• **The problem**
Reproduce the passage of the interim report excerpt below, from "Information on future" up to and including "on the Group.".

• **Selected excerpt**
**********

Disclosures in accordance with IAS 34.16A are shown in the financial statements and associated Notes in this information, in addition to pages 1–11 which form an integral part of this financial report.

All amounts in this report are stated in millions of Swedish kronor (SEKm) unless stated otherwise. Rounding variances may occur.

Information on future standards

A few standards and interpretations have been updated since January 1, 2024. These have had no impact on the preparation of these financial statements. None of the IFRS or IFRIC interpretations that are yet to come into force are expected to have any significant impact on the Group.

Note 2 - Estimations and assessments

The preparation of the Interim Report requires that the Company's management make assessments and estimates, as well as assumptions that affect the application of the accounting principles and the reported amounts of assets, liabilities, income and expenses. The actual outcome may differ from these estimates. Changes in estimates are recognised in the period in which the change occurs, if the change affected only that period, or in the period in which the change is made and future periods if the change affects both the current period and future periods.

Important estimations and assessments can be found in Note 2 in the 2023 Annual Report. No changes have been made to these estimations and assessments that could have a significant impact on the interim report.

Note 3 – Revenue

The Group's revenue consists of the sale of goods via the Group's websites and, until the end of 2023, a physical store (reported among other revenues under the Segment "Other, Sweden"). Revenue is reported at a given point in time due to the fact that the conditions for control being transferred over time are not met. In addition to the segments, geographical area is also an important attribute when specifying revenue, and this is presented in the table below.

**********

Records of locating words and elements:
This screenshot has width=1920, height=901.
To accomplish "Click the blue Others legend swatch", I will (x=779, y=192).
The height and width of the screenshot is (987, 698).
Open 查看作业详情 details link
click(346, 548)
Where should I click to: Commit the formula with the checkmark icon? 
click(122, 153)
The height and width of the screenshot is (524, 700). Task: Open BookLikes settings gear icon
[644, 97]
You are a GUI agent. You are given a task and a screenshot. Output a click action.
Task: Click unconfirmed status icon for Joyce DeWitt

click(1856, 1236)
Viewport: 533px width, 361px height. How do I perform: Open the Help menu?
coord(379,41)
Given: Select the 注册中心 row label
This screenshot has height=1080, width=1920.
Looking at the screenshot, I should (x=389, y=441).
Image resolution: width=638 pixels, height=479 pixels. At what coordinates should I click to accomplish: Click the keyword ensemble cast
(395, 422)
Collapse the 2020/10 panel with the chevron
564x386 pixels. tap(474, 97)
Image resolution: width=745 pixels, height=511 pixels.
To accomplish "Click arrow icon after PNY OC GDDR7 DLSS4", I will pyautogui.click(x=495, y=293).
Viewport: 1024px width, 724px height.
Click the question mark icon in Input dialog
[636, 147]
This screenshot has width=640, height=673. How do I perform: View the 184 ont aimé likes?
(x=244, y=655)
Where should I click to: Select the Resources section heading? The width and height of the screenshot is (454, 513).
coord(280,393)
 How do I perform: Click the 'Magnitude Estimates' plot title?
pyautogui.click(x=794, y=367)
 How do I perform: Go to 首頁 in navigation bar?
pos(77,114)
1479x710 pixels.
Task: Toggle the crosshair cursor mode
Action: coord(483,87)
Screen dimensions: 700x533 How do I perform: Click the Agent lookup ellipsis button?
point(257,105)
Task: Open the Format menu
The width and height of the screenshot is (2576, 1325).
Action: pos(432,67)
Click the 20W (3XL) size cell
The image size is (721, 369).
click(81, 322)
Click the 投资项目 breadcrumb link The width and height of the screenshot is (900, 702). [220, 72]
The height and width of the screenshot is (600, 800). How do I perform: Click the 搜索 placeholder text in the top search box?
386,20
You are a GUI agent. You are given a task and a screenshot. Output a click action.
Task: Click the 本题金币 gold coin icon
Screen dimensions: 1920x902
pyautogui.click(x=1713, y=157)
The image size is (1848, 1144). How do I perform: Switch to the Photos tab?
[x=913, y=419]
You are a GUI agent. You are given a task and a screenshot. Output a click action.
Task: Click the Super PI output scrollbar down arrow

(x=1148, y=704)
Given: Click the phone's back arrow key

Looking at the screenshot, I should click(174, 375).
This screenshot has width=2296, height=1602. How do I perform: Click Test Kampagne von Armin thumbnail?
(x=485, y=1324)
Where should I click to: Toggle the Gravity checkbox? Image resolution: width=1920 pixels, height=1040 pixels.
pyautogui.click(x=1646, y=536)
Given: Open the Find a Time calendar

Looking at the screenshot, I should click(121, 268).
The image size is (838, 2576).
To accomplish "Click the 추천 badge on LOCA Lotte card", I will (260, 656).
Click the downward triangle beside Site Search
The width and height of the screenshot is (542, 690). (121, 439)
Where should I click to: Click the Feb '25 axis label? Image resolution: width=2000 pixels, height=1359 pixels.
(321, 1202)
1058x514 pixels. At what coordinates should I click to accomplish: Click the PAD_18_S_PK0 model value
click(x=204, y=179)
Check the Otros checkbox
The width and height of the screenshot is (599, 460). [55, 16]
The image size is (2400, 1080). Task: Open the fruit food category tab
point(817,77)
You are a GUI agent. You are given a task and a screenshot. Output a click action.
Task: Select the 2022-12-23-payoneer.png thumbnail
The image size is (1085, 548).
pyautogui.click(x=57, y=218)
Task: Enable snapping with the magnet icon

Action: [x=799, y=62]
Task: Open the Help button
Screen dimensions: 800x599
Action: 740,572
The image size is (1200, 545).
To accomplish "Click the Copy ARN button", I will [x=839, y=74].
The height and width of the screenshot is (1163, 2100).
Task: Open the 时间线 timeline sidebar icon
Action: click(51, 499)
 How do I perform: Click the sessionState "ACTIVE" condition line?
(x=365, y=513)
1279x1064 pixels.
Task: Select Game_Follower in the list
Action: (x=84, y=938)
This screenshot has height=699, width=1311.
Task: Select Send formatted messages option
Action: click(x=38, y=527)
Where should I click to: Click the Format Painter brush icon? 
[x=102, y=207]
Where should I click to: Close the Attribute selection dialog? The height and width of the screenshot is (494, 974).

**********

• **Exercise answer**
Information on future standards

A few standards and interpretations have been updated since January 1, 2024. These have had no impact on the preparation of these financial statements. None of the IFRS or IFRIC interpretations that are yet to come into force are expected to have any significant impact on the Group.